» **Tujuan**
Perbarui seluruh materi di bawah ini dengan mengganti setiap "notifications bell" menjadi "notification bell". Bagian lain tidak boleh diubah.

------ Catatan Data ------

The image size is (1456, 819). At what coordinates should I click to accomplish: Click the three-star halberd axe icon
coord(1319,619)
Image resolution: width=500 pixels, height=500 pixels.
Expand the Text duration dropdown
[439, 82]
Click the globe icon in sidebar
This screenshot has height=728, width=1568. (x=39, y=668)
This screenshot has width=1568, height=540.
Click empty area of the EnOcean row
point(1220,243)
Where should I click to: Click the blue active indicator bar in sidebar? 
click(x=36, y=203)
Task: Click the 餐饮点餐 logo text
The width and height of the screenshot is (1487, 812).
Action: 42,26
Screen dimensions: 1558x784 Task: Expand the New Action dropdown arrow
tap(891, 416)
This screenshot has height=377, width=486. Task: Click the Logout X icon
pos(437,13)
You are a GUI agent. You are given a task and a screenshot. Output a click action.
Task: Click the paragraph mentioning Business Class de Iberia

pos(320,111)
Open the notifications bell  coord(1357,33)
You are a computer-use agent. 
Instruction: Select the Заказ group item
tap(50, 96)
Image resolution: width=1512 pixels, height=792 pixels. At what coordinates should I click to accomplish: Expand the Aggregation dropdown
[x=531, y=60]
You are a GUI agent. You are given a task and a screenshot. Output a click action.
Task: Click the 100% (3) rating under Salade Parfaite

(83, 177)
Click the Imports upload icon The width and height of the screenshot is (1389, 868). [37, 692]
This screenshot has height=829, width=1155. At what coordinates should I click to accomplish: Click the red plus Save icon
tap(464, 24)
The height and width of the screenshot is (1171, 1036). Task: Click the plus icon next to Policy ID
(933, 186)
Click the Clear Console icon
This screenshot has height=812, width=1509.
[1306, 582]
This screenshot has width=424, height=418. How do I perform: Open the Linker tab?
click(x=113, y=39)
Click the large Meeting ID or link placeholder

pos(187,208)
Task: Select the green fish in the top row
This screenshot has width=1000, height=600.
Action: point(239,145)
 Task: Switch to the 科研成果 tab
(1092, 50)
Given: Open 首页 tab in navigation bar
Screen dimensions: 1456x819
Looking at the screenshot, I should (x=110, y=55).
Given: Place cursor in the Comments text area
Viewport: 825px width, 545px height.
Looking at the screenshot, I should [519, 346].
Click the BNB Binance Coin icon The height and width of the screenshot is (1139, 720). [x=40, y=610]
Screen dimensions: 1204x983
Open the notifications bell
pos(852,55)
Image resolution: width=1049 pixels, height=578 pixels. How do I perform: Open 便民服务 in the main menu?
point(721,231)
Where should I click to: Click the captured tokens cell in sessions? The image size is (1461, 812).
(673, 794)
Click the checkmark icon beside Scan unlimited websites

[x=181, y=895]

------

» **Tugas Selesai**
The image size is (1456, 819). At what coordinates should I click to accomplish: Click the three-star halberd axe icon
coord(1319,619)
Image resolution: width=500 pixels, height=500 pixels.
Expand the Text duration dropdown
[439, 82]
Click the globe icon in sidebar
This screenshot has height=728, width=1568. (x=39, y=668)
This screenshot has width=1568, height=540.
Click empty area of the EnOcean row
point(1220,243)
Where should I click to: Click the blue active indicator bar in sidebar? 
click(x=36, y=203)
Task: Click the 餐饮点餐 logo text
The width and height of the screenshot is (1487, 812).
Action: 42,26
Screen dimensions: 1558x784 Task: Expand the New Action dropdown arrow
tap(891, 416)
This screenshot has height=377, width=486. Task: Click the Logout X icon
pos(437,13)
You are a GUI agent. You are given a task and a screenshot. Output a click action.
Task: Click the paragraph mentioning Business Class de Iberia

pos(320,111)
Open the notification bell  coord(1357,33)
You are a computer-use agent. 
Instruction: Select the Заказ group item
tap(50, 96)
Image resolution: width=1512 pixels, height=792 pixels. At what coordinates should I click to accomplish: Expand the Aggregation dropdown
[x=531, y=60]
You are a GUI agent. You are given a task and a screenshot. Output a click action.
Task: Click the 100% (3) rating under Salade Parfaite

(83, 177)
Click the Imports upload icon The width and height of the screenshot is (1389, 868). [37, 692]
This screenshot has height=829, width=1155. At what coordinates should I click to accomplish: Click the red plus Save icon
tap(464, 24)
The height and width of the screenshot is (1171, 1036). Task: Click the plus icon next to Policy ID
(933, 186)
Click the Clear Console icon
This screenshot has height=812, width=1509.
[1306, 582]
This screenshot has width=424, height=418. How do I perform: Open the Linker tab?
click(x=113, y=39)
Click the large Meeting ID or link placeholder

pos(187,208)
Task: Select the green fish in the top row
This screenshot has width=1000, height=600.
Action: point(239,145)
 Task: Switch to the 科研成果 tab
(1092, 50)
Given: Open 首页 tab in navigation bar
Screen dimensions: 1456x819
Looking at the screenshot, I should (x=110, y=55).
Given: Place cursor in the Comments text area
Viewport: 825px width, 545px height.
Looking at the screenshot, I should [519, 346].
Click the BNB Binance Coin icon The height and width of the screenshot is (1139, 720). [x=40, y=610]
Screen dimensions: 1204x983
Open the notification bell
pos(852,55)
Image resolution: width=1049 pixels, height=578 pixels. How do I perform: Open 便民服务 in the main menu?
point(721,231)
Where should I click to: Click the captured tokens cell in sessions? The image size is (1461, 812).
(673, 794)
Click the checkmark icon beside Scan unlimited websites

[x=181, y=895]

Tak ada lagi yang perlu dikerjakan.